---------- Article ----------

In some examples, the processor comprises a command processing unit to: divide a job to be executed into a plurality of tasks comprising the task; determine a job-based parameter associated with the job, for use in conjunction with the task-based parameter in determining the position within the array of the particular data descriptor of the particular portion of data to be processed in executing the task; and issue the task to a processing module of the processor, the task further comprising the job-based parameter, wherein the processing module is to obtain the particular data descriptor from the storage system based on the array location data, the task-based parameter, and the job-based parameter. This for example allows appropriate data descriptors to be accessed in a straightforward manner for different jobs. In a similar manner to use of the task-based parameter, the job-based parameter for example allows the same control instructions to be used to control execution of different jobs, e.g. using different job-based parameters as an input to the control instructions in order to access different data descriptors for different jobs, so as to obtain different portions of data for processing. This can for example reduce the amount of control data to be generated and stored compared to other approaches that require different control instructions for different jobs. Use of the task-based and job-based parameters for example allows the same main program description to be used for various different tasks and jobs, with only the value of the task-based and job-based parameters provided as an input to the main program description needing to change for a given task and job. As the main program description is the same for various tasks and jobs, it can be cached and re-used for subsequent tasks and jobs executed on the same core or a different core (e.g. if the processor is a multi-core processor).

In some examples, the processor is to execute a plurality of jobs comprising the job, each job comprising processing of a different respective section of the data, each respective section of the data corresponding to a respective task of the plurality of tasks and comprising a different set of portions of data, wherein each set of portions of data is represented by a set of data descriptors at a different respective set of positions within the array, and the job-based parameter is representative of a job start position within the array of a data descriptor of a portion of data to be processed to start execution of the job. Use of a job-based parameter representing a job start position within the array of the data descriptor of the portion of the data to be processed to start execution of the job for example allows the data descriptor for this data to be easily identified.

The task-based parameter may be representative of an index of the task in the plurality of tasks of the job. This for example further facilitates the identification of a position with the array of a particular data descriptor corresponding to a particular task of a job, so that the particular data descriptor can be easily obtained.

---------- Collected data ----------

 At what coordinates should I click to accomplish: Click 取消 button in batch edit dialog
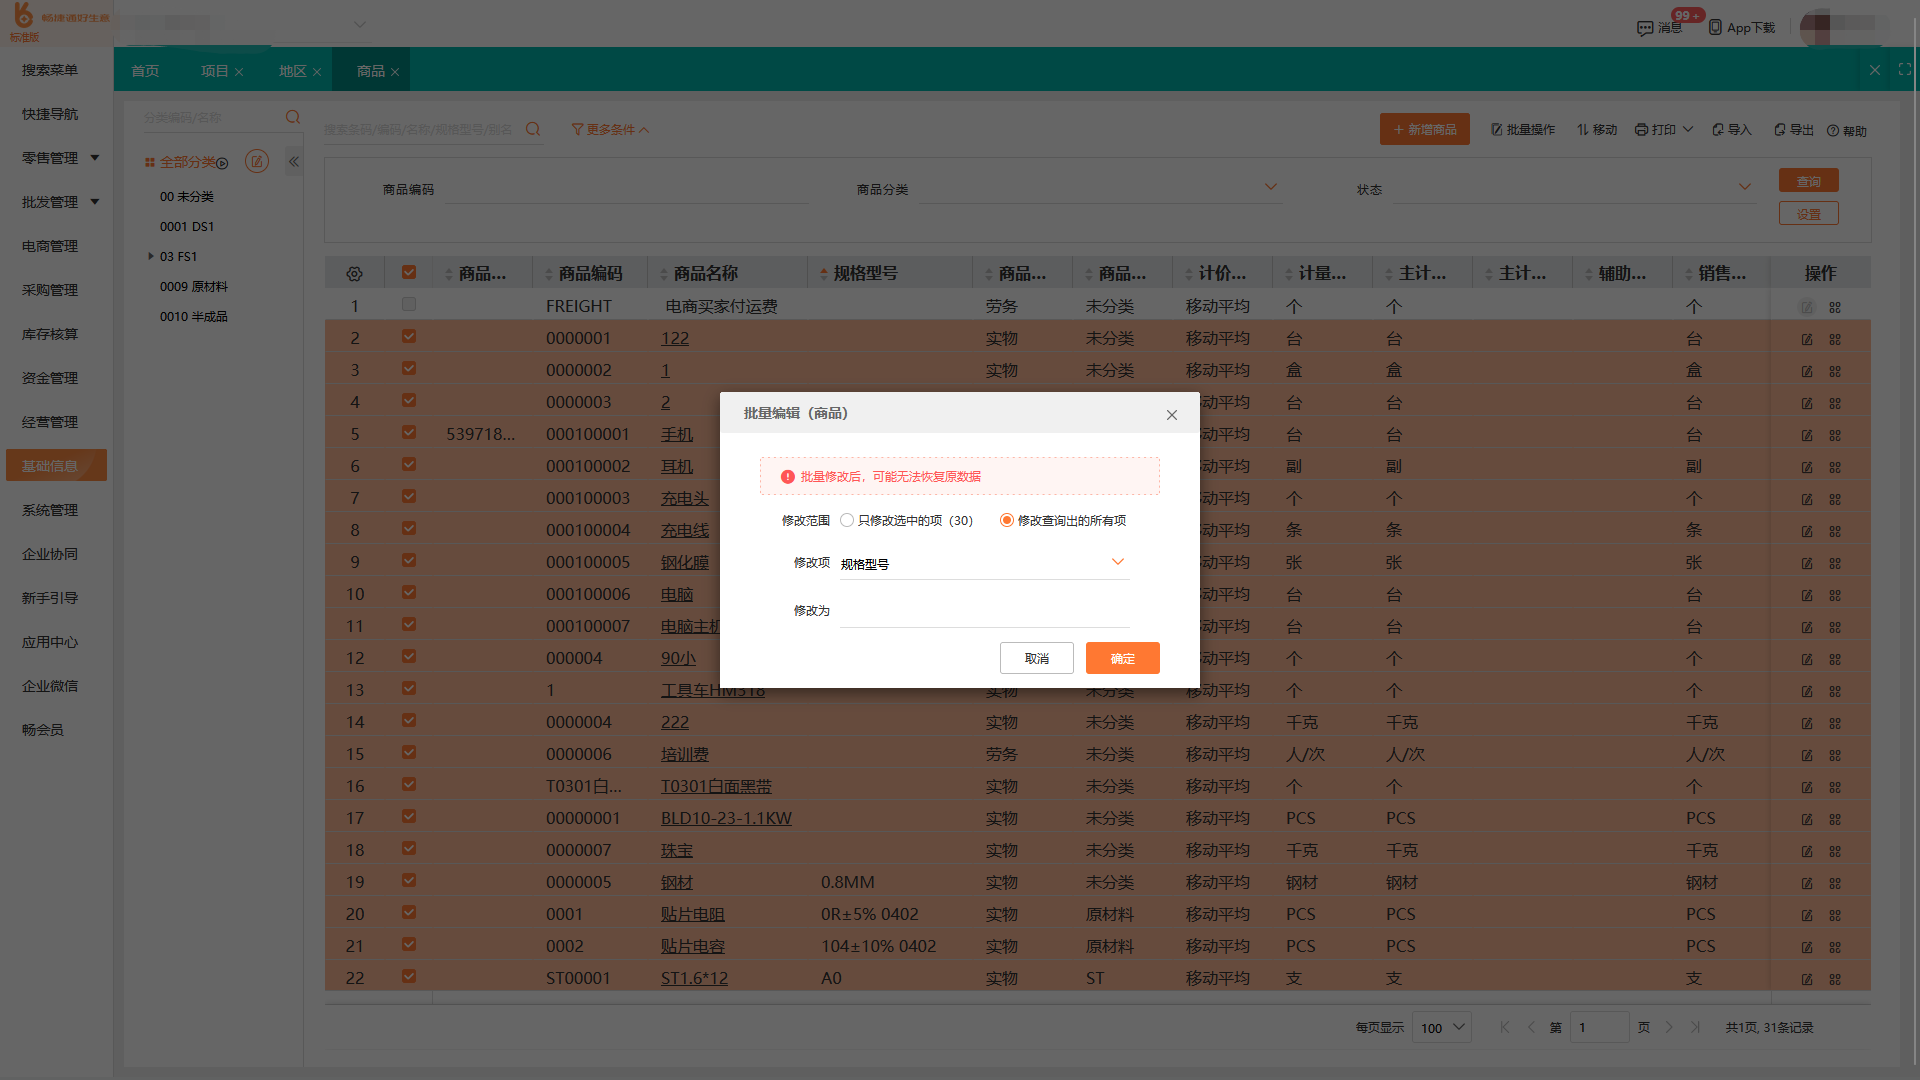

----------

▶ Stated task A
Reproduce the part of the processor passage that begins at the words "In some examples, the processor is" and ends after the words "be easily identified.".
▶ Stated task B
According to the processor passage, what may the task-based parameter represent?
▶ Stated task C
Summarize the processor passage in two sentences.
The material has no connection to the processor passage.

▶ Complete response A
In some examples, the processor is to execute a plurality of jobs comprising the job, each job comprising processing of a different respective section of the data, each respective section of the data corresponding to a respective task of the plurality of tasks and comprising a different set of portions of data, wherein each set of portions of data is represented by a set of data descriptors at a different respective set of positions within the array, and the job-based parameter is representative of a job start position within the array of a data descriptor of a portion of data to be processed to start execution of the job. Use of a job-based parameter representing a job start position within the array of the data descriptor of the portion of the data to be processed to start execution of the job for example allows the data descriptor for this data to be easily identified.

▶ Complete response B
An index of the task in the plurality of tasks of the job.

▶ Complete response C
A command processing unit can divide a job into tasks and issue each task with a job-based parameter, which is used with a task-based parameter and array location data to obtain the data descriptor for the portion of data to be processed. Because only these parameter values change, the same control instructions and main program description can be reused and cached across tasks and jobs, which reduces the control data to be generated and stored.